--- Records provided ---

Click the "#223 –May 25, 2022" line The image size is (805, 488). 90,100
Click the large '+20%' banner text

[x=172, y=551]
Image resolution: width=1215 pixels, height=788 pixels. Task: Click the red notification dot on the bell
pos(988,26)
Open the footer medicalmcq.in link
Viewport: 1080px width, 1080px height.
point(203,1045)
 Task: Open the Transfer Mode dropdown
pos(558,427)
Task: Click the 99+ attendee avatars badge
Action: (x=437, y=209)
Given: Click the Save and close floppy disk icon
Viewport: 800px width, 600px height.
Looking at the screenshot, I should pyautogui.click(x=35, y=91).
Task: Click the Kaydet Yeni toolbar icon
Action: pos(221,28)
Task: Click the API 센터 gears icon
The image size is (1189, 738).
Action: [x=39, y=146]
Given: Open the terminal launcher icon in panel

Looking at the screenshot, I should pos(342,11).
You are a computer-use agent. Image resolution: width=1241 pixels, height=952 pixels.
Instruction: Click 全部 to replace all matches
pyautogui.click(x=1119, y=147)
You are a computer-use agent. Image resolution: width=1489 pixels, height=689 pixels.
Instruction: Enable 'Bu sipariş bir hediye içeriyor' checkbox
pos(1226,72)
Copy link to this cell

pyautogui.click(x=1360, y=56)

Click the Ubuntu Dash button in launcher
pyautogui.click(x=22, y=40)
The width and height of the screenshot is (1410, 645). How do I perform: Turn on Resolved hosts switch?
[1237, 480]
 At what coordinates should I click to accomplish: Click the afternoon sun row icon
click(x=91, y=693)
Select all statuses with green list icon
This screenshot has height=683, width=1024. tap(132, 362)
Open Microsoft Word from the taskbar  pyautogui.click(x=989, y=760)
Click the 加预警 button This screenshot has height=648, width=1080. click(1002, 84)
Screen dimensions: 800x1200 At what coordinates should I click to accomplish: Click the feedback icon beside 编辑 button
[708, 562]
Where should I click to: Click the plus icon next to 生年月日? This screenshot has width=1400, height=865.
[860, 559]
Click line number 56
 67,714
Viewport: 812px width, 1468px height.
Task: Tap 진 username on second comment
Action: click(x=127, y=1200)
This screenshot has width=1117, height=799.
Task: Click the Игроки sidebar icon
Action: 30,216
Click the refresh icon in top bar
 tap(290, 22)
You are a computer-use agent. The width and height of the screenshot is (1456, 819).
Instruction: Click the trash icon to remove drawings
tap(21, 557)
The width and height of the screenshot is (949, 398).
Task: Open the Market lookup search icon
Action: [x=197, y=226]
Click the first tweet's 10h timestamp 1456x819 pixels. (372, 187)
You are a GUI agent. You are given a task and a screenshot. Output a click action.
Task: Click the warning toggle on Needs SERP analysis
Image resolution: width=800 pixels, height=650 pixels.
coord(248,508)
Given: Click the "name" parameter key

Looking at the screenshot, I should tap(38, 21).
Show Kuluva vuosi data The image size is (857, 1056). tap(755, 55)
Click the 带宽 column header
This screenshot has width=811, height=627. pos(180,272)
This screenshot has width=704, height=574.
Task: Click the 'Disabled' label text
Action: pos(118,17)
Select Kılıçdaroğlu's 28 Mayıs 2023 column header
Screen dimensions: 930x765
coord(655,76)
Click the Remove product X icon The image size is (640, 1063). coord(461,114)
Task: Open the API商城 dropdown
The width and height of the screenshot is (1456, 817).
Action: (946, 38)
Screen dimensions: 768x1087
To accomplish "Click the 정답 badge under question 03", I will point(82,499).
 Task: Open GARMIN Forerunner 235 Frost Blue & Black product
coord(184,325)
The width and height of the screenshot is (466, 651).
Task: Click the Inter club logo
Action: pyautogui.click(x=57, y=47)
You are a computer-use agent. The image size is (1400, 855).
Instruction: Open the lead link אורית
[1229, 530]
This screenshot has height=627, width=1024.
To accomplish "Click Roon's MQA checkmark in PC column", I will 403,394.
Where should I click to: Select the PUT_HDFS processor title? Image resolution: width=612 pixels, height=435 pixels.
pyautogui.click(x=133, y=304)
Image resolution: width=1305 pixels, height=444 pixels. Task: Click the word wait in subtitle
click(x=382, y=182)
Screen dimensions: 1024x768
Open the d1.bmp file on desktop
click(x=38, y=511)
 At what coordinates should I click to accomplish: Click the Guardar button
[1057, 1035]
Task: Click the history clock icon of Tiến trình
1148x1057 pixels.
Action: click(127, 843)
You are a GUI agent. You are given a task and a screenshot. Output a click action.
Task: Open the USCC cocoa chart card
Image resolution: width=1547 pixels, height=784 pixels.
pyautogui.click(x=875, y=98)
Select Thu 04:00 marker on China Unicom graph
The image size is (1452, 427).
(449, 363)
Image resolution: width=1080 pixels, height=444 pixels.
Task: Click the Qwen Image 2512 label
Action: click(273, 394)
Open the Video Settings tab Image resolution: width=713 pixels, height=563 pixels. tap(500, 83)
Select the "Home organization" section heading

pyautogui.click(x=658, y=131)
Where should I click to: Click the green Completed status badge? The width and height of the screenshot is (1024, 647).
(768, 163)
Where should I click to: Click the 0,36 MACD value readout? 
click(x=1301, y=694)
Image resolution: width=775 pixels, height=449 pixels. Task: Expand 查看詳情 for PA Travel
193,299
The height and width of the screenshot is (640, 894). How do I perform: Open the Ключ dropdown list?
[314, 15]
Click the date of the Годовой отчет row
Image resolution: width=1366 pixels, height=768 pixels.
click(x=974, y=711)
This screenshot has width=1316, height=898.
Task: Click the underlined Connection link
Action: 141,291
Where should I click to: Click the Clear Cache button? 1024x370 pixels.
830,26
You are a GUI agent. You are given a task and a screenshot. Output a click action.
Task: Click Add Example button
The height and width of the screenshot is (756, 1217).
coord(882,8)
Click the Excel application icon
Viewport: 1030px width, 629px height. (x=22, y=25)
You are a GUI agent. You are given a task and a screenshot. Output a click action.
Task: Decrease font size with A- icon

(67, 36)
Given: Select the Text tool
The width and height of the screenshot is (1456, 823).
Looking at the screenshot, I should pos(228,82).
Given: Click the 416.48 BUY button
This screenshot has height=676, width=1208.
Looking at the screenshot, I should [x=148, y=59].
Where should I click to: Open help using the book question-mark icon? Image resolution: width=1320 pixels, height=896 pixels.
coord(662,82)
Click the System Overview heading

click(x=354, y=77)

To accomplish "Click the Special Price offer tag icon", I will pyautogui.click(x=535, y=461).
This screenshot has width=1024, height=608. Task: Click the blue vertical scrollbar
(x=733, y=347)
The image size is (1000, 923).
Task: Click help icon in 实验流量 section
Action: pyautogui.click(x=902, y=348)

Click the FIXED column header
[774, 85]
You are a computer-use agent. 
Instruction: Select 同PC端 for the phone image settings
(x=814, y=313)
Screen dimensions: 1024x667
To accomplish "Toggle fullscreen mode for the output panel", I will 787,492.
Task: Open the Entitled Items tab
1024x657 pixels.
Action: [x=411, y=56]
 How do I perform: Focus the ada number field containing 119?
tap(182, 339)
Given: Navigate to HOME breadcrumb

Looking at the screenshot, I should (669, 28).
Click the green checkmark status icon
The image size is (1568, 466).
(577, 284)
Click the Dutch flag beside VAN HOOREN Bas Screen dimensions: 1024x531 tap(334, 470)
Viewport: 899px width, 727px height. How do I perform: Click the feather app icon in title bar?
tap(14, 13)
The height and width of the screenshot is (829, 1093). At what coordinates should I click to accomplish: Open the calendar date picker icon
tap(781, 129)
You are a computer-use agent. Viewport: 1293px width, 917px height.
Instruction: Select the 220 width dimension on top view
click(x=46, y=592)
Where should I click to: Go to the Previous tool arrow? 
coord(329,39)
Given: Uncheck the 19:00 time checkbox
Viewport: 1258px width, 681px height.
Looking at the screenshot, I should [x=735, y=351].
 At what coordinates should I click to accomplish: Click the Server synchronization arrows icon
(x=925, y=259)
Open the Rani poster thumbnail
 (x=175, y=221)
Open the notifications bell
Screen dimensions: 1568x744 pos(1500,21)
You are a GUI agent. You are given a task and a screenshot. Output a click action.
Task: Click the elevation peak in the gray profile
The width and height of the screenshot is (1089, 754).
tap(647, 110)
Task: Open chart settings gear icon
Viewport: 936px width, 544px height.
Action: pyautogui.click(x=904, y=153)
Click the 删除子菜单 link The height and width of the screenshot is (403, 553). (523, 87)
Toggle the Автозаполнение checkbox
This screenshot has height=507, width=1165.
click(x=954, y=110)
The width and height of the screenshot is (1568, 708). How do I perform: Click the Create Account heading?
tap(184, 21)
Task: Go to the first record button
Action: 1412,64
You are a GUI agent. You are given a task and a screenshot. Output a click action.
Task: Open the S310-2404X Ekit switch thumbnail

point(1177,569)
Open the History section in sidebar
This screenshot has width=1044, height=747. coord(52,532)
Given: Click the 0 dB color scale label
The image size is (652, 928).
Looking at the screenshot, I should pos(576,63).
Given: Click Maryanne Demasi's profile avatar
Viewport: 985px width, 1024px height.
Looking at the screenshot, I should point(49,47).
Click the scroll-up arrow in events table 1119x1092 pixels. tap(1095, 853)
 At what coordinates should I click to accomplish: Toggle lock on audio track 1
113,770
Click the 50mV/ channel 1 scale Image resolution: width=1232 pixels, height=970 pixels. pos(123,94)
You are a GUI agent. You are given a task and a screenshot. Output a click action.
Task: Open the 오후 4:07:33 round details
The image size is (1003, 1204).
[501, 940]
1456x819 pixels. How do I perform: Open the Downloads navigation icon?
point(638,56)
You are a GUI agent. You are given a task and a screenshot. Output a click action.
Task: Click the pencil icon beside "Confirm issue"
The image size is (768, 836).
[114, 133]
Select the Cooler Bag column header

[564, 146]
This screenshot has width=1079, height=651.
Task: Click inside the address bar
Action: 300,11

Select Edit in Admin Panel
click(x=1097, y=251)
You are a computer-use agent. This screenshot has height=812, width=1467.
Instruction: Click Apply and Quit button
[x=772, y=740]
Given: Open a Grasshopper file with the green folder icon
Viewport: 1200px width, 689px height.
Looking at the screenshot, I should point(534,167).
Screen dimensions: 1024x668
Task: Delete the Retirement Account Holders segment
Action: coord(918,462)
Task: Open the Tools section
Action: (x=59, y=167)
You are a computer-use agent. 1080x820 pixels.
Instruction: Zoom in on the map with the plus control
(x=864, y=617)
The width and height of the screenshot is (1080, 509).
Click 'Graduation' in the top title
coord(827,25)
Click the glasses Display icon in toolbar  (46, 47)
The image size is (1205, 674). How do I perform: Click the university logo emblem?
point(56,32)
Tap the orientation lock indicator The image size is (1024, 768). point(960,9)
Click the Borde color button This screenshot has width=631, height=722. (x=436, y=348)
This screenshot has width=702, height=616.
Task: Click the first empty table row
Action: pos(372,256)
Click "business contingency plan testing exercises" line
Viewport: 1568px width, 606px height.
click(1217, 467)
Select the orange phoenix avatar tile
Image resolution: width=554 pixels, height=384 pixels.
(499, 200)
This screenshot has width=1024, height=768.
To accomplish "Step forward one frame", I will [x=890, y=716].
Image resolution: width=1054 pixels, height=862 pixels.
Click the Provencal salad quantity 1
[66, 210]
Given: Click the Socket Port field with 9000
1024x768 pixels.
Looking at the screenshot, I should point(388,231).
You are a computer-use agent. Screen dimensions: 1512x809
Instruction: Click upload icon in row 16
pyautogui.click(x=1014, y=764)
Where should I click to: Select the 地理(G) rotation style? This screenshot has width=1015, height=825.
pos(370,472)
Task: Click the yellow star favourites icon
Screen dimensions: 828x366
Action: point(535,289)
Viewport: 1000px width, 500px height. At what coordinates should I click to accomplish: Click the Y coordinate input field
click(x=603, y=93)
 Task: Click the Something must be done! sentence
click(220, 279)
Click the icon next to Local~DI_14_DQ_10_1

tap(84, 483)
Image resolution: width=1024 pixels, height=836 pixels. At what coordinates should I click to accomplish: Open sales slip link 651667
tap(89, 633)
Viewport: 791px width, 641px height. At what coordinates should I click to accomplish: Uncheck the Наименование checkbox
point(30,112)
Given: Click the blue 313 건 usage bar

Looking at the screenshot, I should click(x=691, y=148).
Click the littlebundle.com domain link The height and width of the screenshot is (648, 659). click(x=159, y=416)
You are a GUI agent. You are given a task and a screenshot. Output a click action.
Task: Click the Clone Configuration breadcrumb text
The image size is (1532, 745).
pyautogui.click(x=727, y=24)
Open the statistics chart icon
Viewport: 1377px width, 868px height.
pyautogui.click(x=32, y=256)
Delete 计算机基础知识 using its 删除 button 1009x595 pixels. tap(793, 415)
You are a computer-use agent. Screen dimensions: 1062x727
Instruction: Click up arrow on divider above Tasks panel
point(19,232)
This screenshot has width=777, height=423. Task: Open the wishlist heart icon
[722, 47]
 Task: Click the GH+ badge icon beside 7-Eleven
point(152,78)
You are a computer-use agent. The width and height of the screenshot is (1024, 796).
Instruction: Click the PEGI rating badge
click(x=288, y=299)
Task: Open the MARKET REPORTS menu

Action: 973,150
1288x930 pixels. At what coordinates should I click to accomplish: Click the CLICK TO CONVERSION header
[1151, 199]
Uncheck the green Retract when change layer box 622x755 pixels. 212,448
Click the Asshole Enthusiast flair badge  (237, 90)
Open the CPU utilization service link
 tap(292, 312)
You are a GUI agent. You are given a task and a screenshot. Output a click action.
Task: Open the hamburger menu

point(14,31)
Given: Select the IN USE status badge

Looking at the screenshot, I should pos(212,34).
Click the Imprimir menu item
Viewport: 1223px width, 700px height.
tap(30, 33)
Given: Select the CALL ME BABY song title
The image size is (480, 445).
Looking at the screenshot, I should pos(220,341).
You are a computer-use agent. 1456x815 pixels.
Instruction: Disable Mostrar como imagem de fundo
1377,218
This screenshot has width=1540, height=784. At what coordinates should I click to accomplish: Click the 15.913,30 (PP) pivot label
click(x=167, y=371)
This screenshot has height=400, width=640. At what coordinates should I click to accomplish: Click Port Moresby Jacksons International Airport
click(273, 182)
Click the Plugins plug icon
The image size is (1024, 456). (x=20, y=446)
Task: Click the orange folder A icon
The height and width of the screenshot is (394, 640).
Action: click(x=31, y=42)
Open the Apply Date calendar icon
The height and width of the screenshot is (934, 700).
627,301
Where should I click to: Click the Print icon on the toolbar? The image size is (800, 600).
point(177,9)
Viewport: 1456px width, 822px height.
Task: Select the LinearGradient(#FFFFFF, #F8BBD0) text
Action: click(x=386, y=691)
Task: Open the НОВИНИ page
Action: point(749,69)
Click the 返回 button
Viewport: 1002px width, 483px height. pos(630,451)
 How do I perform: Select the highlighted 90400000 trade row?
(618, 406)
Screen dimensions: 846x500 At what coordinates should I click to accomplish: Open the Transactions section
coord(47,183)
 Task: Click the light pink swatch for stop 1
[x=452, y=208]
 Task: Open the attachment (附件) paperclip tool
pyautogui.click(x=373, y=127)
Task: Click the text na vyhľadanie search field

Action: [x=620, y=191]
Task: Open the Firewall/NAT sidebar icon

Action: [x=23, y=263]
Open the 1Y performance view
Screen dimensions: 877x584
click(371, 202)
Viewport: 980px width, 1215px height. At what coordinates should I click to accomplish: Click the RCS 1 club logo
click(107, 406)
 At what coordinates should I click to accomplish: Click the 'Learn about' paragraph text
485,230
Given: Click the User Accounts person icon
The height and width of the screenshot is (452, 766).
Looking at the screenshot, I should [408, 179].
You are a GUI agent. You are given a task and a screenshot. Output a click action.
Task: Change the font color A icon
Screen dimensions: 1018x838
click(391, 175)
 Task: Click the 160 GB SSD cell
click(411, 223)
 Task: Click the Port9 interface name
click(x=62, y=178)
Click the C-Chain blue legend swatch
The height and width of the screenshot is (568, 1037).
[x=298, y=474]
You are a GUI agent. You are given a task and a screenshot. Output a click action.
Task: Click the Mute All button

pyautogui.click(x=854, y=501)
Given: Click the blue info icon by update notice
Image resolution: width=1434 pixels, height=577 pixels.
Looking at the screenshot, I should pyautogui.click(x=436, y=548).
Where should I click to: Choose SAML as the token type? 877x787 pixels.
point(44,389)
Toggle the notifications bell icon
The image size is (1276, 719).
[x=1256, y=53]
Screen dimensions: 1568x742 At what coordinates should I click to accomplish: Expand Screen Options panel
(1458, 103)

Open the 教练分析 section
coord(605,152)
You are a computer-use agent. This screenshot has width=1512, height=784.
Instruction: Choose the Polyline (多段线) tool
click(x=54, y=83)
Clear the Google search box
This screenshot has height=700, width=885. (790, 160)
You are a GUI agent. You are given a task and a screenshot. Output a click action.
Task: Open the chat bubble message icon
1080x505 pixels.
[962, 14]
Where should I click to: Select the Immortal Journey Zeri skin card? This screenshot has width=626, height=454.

---

What you will do: Return the span of lines in the data above that opens at the line with "Task: Open the Firewall/NAT sidebar icon" and closes at the line with "Task: Change the font color A icon", exactly, ends included, nothing else.

Answer area:
Task: Open the Firewall/NAT sidebar icon

Action: [x=23, y=263]
Open the 1Y performance view
Screen dimensions: 877x584
click(371, 202)
Viewport: 980px width, 1215px height. At what coordinates should I click to accomplish: Click the RCS 1 club logo
click(107, 406)
 At what coordinates should I click to accomplish: Click the 'Learn about' paragraph text
485,230
Given: Click the User Accounts person icon
The height and width of the screenshot is (452, 766).
Looking at the screenshot, I should [408, 179].
You are a GUI agent. You are given a task and a screenshot. Output a click action.
Task: Change the font color A icon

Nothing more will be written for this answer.